Even the clearest water has at least some particles suspended in it — sand, silt, plankton, who knows what — and most of the time, in most places, the water isn’t really all that clear. In fact, during a plankton bloom or after a storm that has caused a lot of runoff, you might just as well leave your camera on the boat. Light from a camera strobe has a nasty habit of bouncing back from any particulate matter that it encounters between the camera lens and the subject. The result is the bane of underwater photography: backscatter. Your images will look as though they were taken in a blizzard.
The backscatter problem can be mitigated in several ways. Being as close as possible to the subject is one strategy. Nearness minimizes the volume of water between the lens and the subject, so the number of suspended particles is proportionately reduced as well.

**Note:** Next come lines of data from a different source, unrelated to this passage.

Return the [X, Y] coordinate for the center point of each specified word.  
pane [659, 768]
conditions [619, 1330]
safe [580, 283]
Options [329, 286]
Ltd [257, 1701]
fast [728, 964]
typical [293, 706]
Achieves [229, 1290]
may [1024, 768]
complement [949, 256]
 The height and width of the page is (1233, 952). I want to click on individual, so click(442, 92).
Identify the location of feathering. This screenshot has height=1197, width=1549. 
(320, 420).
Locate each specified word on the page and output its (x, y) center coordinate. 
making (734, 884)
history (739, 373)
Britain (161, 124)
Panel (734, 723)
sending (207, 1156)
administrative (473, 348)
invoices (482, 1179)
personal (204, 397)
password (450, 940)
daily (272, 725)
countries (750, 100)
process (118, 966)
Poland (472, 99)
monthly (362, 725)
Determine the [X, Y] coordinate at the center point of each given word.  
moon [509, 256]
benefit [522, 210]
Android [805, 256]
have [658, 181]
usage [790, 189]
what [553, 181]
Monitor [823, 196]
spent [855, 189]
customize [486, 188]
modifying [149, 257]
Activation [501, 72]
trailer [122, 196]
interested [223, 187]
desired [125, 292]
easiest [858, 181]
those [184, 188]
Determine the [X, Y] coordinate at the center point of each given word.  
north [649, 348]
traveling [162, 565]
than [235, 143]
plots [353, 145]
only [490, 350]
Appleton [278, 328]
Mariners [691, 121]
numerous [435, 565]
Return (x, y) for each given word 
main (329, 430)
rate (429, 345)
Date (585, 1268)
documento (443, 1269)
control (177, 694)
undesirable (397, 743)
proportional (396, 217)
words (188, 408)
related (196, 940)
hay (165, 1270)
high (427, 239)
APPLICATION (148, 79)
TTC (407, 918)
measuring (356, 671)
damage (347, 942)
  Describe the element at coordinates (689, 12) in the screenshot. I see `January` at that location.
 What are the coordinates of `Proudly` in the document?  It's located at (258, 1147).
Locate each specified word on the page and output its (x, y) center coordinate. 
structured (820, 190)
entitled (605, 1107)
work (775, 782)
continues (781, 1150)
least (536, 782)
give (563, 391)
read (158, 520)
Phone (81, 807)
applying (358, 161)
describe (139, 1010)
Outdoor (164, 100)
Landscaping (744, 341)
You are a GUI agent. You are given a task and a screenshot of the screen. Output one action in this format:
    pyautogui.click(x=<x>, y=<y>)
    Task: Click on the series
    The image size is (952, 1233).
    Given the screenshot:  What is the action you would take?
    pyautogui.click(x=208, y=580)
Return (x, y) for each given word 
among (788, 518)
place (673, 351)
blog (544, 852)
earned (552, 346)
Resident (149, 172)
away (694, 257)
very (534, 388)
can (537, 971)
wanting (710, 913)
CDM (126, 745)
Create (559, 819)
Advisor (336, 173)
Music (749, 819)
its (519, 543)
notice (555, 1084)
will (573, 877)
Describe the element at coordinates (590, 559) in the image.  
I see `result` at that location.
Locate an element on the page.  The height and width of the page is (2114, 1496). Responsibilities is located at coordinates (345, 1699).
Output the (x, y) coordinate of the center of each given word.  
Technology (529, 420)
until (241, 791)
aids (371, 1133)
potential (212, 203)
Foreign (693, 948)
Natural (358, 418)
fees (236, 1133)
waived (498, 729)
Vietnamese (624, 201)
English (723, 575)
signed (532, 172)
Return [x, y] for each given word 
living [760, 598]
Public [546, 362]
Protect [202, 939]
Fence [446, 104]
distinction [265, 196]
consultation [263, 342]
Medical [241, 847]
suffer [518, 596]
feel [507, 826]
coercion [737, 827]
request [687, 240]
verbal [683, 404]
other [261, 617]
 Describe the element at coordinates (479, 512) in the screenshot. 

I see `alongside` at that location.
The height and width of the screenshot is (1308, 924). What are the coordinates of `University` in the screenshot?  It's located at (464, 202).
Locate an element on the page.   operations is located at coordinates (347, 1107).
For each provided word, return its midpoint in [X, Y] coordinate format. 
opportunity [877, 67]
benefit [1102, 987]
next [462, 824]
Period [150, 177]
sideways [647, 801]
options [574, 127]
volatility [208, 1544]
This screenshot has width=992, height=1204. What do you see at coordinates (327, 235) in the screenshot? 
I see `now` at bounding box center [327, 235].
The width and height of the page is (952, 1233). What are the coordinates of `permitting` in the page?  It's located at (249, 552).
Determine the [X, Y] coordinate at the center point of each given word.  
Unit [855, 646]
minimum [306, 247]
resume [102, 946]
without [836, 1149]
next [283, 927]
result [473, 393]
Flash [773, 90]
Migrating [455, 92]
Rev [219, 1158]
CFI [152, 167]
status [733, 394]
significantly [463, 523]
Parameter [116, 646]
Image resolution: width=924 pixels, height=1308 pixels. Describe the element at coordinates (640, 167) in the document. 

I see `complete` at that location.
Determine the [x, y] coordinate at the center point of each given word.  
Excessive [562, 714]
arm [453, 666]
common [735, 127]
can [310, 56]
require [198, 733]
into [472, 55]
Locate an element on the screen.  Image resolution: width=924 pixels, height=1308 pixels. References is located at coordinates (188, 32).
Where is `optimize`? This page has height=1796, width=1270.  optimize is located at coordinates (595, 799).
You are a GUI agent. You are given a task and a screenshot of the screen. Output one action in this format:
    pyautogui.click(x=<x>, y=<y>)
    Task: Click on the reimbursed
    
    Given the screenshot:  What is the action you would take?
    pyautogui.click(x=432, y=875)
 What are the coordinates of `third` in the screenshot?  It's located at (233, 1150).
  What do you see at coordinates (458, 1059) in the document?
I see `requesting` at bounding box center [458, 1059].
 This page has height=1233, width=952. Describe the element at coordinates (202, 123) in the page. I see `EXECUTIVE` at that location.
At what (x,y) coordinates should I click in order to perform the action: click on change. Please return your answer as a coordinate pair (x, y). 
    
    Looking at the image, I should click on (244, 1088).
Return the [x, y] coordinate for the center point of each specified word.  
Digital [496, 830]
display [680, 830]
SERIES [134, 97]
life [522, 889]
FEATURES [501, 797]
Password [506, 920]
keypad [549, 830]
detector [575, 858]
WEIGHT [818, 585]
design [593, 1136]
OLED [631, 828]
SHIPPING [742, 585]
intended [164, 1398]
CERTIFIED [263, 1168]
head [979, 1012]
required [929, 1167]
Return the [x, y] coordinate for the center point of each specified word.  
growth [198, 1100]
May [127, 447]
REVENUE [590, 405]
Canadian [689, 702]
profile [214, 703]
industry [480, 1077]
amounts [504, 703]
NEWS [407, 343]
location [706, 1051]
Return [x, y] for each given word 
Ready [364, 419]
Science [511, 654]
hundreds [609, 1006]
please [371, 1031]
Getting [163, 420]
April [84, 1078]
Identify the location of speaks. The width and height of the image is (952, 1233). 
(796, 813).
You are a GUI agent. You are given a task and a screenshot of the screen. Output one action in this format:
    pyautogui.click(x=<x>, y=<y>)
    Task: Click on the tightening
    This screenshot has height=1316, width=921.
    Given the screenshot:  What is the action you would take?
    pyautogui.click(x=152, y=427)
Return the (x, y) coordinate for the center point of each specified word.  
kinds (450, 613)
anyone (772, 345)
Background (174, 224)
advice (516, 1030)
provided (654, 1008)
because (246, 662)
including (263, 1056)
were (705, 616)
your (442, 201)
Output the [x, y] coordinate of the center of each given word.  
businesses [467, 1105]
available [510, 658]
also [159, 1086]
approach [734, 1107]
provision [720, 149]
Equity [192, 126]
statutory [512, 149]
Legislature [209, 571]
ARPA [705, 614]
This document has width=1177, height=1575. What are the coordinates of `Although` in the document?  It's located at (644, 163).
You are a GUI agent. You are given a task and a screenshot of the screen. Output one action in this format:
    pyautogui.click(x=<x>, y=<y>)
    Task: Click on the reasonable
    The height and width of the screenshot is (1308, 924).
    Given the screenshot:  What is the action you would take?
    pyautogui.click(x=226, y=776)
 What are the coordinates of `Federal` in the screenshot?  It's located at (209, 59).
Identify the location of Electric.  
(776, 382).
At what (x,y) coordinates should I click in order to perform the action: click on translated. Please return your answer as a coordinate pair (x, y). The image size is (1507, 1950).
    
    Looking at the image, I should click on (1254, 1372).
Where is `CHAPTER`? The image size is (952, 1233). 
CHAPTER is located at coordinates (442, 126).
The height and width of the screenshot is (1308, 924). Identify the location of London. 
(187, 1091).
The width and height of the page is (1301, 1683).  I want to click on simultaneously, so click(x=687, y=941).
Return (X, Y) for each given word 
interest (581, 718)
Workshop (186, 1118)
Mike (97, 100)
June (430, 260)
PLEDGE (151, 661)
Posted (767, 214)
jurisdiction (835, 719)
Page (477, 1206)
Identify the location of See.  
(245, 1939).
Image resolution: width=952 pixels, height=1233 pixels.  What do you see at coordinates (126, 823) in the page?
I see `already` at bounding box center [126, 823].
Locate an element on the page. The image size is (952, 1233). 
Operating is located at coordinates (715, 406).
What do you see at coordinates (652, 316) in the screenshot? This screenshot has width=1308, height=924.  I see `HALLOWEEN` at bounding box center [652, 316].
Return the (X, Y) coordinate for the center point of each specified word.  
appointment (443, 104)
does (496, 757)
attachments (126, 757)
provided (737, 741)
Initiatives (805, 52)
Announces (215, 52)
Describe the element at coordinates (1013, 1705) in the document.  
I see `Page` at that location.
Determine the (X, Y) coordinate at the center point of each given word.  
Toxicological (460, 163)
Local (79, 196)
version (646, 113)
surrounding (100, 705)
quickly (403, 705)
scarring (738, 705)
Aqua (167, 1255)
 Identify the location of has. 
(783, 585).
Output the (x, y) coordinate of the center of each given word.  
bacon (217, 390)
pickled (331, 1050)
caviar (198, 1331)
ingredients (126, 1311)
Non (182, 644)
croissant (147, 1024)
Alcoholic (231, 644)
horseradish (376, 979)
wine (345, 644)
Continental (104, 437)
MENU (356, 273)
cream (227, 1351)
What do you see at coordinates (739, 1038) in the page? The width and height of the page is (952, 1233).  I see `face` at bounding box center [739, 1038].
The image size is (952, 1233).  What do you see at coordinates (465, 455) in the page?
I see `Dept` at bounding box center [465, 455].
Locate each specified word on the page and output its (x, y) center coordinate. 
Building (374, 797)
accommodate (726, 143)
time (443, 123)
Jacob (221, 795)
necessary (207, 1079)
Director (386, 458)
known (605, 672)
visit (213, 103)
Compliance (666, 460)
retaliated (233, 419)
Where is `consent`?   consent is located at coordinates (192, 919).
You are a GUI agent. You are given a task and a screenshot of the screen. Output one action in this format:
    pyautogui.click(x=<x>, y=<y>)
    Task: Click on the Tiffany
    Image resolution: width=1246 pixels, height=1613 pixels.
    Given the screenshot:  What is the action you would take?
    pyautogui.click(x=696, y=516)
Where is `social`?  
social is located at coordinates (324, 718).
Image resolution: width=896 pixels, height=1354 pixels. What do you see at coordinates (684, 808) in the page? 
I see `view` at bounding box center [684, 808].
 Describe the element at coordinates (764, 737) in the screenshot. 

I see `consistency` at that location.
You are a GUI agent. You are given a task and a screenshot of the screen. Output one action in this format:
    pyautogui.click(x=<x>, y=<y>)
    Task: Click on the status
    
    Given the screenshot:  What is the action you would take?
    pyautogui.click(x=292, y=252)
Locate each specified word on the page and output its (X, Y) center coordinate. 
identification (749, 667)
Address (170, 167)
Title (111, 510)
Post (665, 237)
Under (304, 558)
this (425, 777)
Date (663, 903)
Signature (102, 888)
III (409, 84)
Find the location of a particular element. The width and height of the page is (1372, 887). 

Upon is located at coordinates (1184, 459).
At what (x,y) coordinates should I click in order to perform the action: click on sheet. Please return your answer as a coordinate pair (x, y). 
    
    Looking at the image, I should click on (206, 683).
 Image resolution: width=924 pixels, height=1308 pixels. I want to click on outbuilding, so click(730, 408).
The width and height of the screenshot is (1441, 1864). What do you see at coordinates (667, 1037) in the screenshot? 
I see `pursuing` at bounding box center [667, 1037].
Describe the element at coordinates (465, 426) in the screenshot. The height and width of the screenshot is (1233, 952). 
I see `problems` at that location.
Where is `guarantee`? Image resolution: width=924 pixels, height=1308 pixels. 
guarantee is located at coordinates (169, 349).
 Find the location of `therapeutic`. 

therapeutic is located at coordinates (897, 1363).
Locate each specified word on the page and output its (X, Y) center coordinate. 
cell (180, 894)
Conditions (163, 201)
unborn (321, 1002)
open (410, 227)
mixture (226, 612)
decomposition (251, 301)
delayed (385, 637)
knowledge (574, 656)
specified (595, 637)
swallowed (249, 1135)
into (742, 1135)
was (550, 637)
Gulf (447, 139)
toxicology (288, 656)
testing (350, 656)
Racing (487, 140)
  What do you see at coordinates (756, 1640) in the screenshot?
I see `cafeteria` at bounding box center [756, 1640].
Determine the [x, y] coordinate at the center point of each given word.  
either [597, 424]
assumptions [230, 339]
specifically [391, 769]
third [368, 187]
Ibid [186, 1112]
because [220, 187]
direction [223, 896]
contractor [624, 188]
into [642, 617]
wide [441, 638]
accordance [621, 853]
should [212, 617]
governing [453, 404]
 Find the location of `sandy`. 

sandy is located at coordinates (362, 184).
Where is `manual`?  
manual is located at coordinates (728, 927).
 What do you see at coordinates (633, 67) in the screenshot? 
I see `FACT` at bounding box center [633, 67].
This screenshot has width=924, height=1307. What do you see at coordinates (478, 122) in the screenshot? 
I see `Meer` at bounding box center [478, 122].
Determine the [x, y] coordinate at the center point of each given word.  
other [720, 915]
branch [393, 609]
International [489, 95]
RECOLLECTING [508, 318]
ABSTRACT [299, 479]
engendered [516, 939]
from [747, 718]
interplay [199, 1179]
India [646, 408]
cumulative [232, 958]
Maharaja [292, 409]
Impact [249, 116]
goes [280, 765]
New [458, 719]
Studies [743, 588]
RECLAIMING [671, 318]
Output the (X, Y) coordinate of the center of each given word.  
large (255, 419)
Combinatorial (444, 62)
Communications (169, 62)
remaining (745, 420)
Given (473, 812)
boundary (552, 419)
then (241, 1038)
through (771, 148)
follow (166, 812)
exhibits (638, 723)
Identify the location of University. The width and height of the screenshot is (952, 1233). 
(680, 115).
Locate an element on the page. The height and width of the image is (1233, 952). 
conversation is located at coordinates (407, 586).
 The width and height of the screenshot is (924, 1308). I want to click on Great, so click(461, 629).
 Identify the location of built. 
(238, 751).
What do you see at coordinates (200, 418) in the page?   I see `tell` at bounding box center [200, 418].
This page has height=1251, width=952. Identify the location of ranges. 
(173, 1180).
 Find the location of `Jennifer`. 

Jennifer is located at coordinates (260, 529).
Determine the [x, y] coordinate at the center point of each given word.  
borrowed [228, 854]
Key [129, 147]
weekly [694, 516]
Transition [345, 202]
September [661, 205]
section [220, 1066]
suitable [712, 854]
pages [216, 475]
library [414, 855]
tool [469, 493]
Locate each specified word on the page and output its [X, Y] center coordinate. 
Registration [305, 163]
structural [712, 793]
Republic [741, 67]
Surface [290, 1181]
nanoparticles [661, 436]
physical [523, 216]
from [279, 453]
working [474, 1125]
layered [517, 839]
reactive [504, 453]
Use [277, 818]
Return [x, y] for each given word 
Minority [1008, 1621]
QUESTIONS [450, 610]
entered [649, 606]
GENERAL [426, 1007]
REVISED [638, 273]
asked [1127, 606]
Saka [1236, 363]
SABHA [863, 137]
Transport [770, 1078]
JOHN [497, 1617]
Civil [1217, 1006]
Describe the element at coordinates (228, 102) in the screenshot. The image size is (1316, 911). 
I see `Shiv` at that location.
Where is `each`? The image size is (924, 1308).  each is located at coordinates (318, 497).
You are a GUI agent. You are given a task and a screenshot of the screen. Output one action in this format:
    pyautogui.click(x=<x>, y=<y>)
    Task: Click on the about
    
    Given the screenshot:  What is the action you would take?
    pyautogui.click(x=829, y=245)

Another strategy is to take advantage of the Law of Reflection by aiming your strobe(s) at an angle such that the light rays emitted will bounce (reflect) off any particles in some direction other than back toward your lens. Usually this means lighting the subject with one or more strobes positioned off to the side(s) of the subject, as opposed to aiming them straight ahead.
Remember, though, that the Law of Reflection assumes that the incident ray will be reflected from a flat, mirror-like surface. I think it’s safe to say that, in the underwater world, the particles from which the light rays will be reflected are likely neither mirror-like nor flat. Instead they can be virtually any shape, and that irregularity will affect the angle of reflection. So, this strategy won’t completely eliminate the potential for backscatter, but it can go a long way toward minimizing the problem.
Of course, these days you can use photo editing software to correct for backscatter, at least up to a point. A few ‘dots’ here and there usually can be made to disappear, but if you have an image that really does look like it was shot during a blizzard, eliminating all the backscatter can be a monumental — and sometimes impossible — task.
Below are four macro images that originally had at least some backscatter. Each has been corrected using the Microsoft Digital Image Editor scratch removal tool.
The first image had only a few dots of backscatter that were very easily removed. The subject is an arm of a crinoid — probably Heterometra savignyi — from the Red Sea.
The second image, below, is a White Speckled Hermit Crab (Paguristes punticeps), a Caribbean species. It was photographed in the Cayman Islands.
Next is a Bryozoan species from Hawaii, Crisina radians, also known by its common name, Tuning Fork Bryozoan. These fan-like colonies are very small; the one pictured was approximately 1.5 cm (about a half inch) wide.
The final image shows one of the most common nudibranchs found in Hawaii, Phyllidiella pustulosa. By the way, in natural light those pink nodules look green. The pink color is apparent only when the creature is lighted artificially underwater. This individual was about 5 cm (2 inches) long.